__Stored data__
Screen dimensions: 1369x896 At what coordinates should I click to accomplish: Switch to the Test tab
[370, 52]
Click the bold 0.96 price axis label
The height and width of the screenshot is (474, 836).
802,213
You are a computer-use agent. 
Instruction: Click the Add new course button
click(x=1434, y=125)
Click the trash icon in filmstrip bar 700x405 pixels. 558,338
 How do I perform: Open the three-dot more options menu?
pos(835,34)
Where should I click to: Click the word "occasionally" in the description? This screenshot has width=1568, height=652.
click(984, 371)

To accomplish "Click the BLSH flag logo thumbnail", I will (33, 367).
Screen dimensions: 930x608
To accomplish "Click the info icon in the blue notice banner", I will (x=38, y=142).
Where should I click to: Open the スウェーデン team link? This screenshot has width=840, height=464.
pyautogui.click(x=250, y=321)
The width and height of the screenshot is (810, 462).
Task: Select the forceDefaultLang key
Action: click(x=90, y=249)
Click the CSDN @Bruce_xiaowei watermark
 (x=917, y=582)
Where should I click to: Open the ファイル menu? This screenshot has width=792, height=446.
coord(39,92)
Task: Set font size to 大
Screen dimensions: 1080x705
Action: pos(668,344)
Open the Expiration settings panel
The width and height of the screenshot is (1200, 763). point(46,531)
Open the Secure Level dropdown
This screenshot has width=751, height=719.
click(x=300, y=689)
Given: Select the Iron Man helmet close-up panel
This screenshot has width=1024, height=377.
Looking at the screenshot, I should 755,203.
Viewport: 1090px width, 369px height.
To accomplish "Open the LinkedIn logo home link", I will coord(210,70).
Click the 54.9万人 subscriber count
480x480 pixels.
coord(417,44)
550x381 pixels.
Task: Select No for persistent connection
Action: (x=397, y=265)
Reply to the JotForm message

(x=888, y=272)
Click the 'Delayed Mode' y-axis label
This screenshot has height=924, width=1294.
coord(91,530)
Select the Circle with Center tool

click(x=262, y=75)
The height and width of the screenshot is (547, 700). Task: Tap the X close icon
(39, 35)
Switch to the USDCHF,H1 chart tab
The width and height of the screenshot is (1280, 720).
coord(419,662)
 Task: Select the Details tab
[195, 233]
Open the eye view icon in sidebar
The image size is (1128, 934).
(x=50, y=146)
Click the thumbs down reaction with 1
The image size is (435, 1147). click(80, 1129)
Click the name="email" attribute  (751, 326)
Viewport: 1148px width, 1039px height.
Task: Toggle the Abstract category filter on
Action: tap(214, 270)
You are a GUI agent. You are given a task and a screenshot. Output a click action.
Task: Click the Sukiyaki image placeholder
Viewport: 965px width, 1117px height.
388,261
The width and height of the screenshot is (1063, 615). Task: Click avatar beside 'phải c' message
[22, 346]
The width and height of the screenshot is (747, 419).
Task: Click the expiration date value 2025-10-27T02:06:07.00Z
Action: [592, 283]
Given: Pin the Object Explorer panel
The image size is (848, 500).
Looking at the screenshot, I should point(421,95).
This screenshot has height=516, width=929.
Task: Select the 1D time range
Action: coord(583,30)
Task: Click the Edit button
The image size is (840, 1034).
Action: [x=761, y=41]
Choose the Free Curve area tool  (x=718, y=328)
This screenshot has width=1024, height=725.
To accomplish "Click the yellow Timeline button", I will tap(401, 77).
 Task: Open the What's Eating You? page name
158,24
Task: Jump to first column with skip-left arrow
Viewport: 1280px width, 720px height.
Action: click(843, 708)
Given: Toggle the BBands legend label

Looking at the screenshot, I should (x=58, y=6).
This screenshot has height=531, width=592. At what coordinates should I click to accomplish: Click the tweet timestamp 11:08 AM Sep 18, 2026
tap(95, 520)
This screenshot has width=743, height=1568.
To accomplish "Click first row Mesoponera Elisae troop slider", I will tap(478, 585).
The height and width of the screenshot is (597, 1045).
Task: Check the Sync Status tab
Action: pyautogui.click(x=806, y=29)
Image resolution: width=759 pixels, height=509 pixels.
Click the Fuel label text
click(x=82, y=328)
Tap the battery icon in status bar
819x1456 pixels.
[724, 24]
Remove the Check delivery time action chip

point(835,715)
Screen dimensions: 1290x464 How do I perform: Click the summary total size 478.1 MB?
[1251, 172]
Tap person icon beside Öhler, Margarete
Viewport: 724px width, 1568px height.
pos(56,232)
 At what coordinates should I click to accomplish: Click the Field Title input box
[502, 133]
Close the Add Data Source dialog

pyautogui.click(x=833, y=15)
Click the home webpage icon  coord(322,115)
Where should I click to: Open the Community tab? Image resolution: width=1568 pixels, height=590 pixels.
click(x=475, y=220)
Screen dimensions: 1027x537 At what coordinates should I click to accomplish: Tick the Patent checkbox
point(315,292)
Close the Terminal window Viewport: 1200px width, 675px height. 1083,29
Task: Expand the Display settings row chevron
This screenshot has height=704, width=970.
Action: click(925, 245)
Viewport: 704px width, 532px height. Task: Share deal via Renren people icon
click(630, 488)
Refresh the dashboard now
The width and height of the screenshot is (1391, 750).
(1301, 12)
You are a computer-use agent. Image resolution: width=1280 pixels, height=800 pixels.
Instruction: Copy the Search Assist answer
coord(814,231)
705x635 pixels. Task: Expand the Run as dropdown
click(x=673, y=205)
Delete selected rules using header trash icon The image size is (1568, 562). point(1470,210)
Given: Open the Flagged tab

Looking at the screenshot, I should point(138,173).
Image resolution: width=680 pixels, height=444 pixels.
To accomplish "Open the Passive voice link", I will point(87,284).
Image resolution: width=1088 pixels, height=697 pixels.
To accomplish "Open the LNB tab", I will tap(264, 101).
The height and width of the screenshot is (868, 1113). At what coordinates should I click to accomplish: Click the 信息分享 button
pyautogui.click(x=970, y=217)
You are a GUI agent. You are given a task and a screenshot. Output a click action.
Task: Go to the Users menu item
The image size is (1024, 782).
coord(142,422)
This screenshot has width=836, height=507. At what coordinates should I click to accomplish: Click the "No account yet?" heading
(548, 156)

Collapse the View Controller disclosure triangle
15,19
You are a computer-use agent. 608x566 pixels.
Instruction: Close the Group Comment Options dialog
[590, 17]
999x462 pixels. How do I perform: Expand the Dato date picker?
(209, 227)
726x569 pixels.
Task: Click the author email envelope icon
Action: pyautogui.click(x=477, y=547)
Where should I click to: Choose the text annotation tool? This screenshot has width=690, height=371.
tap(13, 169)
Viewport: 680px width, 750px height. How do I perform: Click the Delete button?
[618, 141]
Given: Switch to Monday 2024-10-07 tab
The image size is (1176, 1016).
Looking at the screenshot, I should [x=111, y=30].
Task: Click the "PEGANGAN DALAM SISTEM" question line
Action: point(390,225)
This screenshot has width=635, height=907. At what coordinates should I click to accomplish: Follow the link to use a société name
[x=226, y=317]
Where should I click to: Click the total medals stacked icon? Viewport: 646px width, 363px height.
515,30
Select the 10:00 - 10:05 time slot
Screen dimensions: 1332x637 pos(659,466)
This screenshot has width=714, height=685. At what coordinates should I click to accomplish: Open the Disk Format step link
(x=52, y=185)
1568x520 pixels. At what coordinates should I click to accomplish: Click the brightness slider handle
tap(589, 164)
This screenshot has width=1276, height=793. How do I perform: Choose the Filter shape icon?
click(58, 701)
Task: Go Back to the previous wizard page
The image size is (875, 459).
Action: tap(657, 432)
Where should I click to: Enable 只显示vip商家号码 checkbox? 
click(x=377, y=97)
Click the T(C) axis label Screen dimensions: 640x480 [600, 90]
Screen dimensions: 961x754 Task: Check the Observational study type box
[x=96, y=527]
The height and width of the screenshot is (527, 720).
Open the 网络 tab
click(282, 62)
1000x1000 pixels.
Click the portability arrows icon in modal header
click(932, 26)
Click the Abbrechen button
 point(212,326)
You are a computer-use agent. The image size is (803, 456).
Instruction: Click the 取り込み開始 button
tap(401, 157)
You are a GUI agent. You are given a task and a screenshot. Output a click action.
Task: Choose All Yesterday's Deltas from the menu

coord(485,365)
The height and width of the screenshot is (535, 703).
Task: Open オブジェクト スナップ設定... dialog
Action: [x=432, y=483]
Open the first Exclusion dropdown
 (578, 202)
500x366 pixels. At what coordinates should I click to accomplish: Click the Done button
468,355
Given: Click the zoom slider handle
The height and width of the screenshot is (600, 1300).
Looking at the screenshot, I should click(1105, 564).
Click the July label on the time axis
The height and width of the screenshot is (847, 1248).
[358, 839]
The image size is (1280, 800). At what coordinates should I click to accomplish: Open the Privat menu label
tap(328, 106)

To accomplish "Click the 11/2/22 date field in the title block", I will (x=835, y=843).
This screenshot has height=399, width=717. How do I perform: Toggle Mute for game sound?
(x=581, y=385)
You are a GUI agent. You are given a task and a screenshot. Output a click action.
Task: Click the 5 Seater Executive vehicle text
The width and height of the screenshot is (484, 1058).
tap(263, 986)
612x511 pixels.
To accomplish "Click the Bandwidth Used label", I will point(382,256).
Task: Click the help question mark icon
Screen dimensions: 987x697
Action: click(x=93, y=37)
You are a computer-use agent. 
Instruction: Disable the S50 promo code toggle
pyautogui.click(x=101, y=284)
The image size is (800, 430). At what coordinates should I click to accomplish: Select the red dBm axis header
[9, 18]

__Exercise prompt__
Using the entries above, give again exactly the lines from the line holding "Where should I click to: Open the ファイル" through the line holding "Viewport: 1090px width, 369px height.". Include both end lines and nothing else.

__Response box__
Where should I click to: Open the ファイル menu? This screenshot has width=792, height=446.
coord(39,92)
Task: Set font size to 大
Screen dimensions: 1080x705
Action: pos(668,344)
Open the Expiration settings panel
The width and height of the screenshot is (1200, 763). point(46,531)
Open the Secure Level dropdown
This screenshot has width=751, height=719.
click(x=300, y=689)
Given: Select the Iron Man helmet close-up panel
This screenshot has width=1024, height=377.
Looking at the screenshot, I should 755,203.
Viewport: 1090px width, 369px height.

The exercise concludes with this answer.